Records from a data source
----

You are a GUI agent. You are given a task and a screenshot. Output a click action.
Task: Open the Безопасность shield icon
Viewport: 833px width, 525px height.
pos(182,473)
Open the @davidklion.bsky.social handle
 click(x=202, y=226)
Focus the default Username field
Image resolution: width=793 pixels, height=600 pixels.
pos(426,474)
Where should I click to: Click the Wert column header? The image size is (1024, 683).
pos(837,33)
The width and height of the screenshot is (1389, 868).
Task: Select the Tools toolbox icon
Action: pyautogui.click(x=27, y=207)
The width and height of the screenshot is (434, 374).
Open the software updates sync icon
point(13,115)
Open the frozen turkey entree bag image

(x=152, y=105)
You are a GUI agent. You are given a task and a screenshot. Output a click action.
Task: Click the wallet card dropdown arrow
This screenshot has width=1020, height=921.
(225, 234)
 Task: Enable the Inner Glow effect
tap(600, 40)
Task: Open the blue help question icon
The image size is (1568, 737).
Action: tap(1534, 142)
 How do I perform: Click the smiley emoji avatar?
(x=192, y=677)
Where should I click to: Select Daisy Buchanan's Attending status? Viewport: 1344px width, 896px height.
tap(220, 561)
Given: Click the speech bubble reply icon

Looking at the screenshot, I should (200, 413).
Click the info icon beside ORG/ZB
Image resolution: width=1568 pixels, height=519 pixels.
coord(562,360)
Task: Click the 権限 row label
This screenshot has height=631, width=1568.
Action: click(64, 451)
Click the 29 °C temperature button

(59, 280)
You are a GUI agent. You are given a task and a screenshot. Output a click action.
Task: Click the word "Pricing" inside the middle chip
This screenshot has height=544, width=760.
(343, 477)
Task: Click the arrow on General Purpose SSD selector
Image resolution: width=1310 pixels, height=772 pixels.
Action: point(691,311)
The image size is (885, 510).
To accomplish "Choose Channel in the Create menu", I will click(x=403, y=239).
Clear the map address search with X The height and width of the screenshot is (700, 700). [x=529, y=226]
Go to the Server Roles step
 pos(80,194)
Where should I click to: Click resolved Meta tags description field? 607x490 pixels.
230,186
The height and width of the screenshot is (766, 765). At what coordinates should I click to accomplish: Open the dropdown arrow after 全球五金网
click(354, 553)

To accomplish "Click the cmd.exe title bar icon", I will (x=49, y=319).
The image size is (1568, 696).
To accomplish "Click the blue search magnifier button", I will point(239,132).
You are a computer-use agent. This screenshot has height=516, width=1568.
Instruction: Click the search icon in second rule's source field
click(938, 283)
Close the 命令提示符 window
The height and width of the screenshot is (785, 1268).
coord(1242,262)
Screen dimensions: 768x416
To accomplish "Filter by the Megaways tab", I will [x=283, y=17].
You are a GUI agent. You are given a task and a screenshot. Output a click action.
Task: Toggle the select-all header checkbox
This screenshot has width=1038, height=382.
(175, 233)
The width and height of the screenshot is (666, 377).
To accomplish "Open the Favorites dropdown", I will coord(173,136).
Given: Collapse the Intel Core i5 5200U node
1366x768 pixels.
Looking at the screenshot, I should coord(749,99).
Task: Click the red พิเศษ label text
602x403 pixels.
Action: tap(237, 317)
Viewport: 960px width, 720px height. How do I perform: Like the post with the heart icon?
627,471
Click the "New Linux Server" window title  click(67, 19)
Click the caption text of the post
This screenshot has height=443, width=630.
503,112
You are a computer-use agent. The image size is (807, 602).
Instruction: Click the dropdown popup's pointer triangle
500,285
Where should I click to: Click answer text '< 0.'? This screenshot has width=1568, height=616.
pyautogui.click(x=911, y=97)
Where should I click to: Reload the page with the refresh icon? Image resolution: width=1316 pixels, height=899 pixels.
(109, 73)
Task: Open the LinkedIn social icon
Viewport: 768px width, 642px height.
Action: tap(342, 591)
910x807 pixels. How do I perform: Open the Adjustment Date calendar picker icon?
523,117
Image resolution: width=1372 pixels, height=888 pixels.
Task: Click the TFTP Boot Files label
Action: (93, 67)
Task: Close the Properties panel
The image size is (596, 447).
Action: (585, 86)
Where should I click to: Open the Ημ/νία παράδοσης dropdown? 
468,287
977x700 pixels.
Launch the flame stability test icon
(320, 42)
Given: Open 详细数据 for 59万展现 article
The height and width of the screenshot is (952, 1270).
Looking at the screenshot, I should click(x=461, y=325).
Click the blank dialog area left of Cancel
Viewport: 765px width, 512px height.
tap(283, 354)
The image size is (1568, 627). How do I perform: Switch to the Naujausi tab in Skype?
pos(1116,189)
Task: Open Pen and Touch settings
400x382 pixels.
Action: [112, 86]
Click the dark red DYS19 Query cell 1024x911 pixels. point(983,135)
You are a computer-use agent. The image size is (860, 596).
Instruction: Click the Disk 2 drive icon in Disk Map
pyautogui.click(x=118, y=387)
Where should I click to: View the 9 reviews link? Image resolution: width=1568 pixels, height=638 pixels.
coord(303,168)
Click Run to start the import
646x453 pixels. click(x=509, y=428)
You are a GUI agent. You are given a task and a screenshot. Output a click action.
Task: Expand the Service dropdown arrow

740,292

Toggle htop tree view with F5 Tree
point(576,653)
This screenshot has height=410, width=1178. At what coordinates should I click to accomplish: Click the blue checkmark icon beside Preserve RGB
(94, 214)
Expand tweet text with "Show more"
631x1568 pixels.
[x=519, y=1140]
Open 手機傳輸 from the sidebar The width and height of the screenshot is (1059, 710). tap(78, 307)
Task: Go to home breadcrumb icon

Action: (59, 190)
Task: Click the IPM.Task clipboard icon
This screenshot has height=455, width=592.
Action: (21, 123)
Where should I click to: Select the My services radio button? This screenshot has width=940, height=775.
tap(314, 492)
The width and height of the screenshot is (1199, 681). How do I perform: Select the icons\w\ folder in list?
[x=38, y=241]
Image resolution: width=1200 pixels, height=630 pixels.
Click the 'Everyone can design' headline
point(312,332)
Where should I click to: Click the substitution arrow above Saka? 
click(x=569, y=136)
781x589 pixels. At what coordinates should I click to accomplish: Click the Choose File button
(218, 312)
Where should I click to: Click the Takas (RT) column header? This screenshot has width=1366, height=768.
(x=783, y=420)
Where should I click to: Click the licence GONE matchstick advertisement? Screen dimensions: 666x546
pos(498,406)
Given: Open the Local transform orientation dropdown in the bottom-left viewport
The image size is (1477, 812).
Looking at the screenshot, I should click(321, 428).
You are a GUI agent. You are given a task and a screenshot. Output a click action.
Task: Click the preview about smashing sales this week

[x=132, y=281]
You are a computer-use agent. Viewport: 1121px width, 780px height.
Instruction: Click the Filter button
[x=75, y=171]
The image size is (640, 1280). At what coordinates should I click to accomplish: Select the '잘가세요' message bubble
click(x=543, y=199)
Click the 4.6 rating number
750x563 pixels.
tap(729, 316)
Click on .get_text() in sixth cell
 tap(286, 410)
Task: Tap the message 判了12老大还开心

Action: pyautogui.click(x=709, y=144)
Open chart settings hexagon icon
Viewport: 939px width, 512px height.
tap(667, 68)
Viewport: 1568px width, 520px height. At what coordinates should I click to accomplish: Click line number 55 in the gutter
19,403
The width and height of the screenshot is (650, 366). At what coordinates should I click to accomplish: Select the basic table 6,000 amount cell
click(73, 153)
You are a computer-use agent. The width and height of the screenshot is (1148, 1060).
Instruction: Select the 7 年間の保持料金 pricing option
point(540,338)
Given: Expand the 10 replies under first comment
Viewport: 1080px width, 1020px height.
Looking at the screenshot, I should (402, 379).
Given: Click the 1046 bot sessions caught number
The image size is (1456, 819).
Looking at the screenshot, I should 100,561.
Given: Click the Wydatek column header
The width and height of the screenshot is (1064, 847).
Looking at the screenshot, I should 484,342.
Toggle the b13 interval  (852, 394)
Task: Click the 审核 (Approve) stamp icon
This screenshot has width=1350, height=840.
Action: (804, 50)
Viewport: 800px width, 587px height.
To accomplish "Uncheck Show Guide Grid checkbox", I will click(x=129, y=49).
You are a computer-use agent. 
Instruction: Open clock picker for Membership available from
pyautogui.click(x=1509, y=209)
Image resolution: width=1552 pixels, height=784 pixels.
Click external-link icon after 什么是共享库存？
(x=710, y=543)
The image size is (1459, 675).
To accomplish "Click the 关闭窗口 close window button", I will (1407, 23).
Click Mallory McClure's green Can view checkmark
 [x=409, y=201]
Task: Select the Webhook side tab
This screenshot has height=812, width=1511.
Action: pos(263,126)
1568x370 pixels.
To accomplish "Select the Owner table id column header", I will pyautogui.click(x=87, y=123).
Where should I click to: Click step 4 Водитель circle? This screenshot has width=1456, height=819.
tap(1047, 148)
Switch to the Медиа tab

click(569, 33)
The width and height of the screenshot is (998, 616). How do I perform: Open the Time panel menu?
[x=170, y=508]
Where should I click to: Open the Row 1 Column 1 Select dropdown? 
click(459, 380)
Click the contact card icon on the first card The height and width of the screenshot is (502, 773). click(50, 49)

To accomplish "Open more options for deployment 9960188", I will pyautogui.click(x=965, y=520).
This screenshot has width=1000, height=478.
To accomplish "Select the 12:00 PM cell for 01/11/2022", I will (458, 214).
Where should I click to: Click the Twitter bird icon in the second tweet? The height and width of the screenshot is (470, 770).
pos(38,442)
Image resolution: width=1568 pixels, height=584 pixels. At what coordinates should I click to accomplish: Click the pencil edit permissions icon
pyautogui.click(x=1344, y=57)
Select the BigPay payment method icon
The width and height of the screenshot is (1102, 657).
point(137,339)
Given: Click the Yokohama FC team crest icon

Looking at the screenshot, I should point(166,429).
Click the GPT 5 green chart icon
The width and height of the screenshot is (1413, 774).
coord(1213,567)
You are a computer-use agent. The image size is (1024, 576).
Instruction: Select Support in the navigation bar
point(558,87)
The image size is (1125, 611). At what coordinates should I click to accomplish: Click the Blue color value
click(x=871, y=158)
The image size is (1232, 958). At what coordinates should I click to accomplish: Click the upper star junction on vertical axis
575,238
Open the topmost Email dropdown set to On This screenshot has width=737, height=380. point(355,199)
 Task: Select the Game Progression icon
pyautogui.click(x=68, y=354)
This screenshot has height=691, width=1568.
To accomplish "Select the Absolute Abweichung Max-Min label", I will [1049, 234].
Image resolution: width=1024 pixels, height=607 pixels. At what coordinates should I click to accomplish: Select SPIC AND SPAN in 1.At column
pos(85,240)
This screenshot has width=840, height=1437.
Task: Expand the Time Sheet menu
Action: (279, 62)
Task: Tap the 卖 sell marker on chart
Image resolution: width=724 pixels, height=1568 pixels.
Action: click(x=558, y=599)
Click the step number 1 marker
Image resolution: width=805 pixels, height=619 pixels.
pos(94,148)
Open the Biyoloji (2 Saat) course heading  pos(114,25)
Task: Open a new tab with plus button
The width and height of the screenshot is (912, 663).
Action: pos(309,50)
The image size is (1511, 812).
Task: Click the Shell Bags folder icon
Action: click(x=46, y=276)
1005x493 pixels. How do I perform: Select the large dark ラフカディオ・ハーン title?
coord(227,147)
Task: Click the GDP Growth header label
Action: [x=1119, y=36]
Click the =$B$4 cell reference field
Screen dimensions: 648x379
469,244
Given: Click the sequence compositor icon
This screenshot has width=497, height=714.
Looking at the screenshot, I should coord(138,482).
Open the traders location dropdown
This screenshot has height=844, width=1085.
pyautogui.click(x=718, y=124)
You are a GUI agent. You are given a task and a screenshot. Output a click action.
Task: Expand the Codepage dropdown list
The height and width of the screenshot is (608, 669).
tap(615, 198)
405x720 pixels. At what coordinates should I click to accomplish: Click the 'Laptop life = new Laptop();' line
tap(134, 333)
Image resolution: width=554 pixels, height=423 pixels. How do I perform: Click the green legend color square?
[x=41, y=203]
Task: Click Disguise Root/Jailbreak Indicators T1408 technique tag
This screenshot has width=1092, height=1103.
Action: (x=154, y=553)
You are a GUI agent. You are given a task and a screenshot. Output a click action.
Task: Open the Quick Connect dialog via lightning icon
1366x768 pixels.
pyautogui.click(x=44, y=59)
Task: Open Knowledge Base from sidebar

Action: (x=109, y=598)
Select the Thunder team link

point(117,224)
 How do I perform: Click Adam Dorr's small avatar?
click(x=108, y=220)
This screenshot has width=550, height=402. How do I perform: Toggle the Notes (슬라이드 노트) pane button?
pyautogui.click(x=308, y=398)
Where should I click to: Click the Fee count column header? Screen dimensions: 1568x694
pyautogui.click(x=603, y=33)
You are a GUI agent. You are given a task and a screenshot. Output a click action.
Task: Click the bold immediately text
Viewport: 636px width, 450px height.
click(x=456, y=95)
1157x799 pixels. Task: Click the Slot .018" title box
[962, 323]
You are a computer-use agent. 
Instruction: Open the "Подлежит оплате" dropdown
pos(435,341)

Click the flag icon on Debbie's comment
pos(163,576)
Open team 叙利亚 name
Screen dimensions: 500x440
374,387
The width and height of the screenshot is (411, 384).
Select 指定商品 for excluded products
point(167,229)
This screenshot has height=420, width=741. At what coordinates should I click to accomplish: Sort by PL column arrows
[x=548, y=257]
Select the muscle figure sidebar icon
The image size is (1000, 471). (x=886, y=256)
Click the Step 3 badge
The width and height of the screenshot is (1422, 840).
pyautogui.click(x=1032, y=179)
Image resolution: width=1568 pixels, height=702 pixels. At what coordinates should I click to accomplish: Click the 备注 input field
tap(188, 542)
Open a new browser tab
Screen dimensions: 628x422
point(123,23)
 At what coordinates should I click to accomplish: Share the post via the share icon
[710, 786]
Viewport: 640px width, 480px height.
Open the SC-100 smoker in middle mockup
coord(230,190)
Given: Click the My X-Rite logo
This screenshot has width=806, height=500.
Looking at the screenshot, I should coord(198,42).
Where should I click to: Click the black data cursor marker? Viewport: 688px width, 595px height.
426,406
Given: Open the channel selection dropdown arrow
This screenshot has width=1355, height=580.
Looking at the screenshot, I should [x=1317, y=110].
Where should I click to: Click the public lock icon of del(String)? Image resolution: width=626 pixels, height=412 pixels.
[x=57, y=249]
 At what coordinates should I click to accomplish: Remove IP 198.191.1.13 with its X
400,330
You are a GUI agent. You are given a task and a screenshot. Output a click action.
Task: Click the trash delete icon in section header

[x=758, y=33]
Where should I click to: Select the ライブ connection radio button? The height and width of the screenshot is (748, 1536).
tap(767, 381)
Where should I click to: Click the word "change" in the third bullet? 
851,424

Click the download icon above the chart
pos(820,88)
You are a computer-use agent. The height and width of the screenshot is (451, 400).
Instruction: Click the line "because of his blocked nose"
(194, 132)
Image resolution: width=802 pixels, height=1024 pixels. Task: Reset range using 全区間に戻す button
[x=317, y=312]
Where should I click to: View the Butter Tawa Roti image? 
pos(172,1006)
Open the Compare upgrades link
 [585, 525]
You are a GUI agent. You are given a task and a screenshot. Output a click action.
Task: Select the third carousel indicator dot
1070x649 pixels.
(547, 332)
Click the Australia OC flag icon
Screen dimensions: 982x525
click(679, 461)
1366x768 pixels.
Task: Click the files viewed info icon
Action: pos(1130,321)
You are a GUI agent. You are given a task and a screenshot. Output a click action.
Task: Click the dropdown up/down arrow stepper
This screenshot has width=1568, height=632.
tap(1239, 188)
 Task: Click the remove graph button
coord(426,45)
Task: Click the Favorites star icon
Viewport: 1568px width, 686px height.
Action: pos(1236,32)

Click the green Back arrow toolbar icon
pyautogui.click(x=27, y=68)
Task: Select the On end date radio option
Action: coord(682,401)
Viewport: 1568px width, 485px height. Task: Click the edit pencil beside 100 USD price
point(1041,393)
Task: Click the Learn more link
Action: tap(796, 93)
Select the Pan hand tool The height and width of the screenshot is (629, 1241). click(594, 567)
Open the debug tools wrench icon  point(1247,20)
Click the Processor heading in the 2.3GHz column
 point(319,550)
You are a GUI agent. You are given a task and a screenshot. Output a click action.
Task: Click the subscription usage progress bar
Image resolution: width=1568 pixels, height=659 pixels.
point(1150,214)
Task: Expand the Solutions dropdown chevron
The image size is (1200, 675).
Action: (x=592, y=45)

----

#### TASK DIRECTIONS:
Working from the entries above, find every line in which the word "will" occurs and copy it.

#### RESPONSE AREA:
To accomplish "Choose Channel in the Create menu", I will click(x=403, y=239).
To accomplish "Click the cmd.exe title bar icon", I will (x=49, y=319).
To accomplish "Click the blue search magnifier button", I will point(239,132).
To accomplish "Filter by the Megaways tab", I will [x=283, y=17].
To accomplish "Open the Favorites dropdown", I will coord(173,136).
To accomplish "Uncheck Show Guide Grid checkbox", I will click(x=129, y=49).
To accomplish "Click the 关闭窗口 close window button", I will (1407, 23).
To accomplish "Select the Owner table id column header", I will pyautogui.click(x=87, y=123).
To accomplish "Open more options for deployment 9960188", I will pyautogui.click(x=965, y=520).
To accomplish "Select the 12:00 PM cell for 01/11/2022", I will (458, 214).
To accomplish "Select the Absolute Abweichung Max-Min label", I will [1049, 234].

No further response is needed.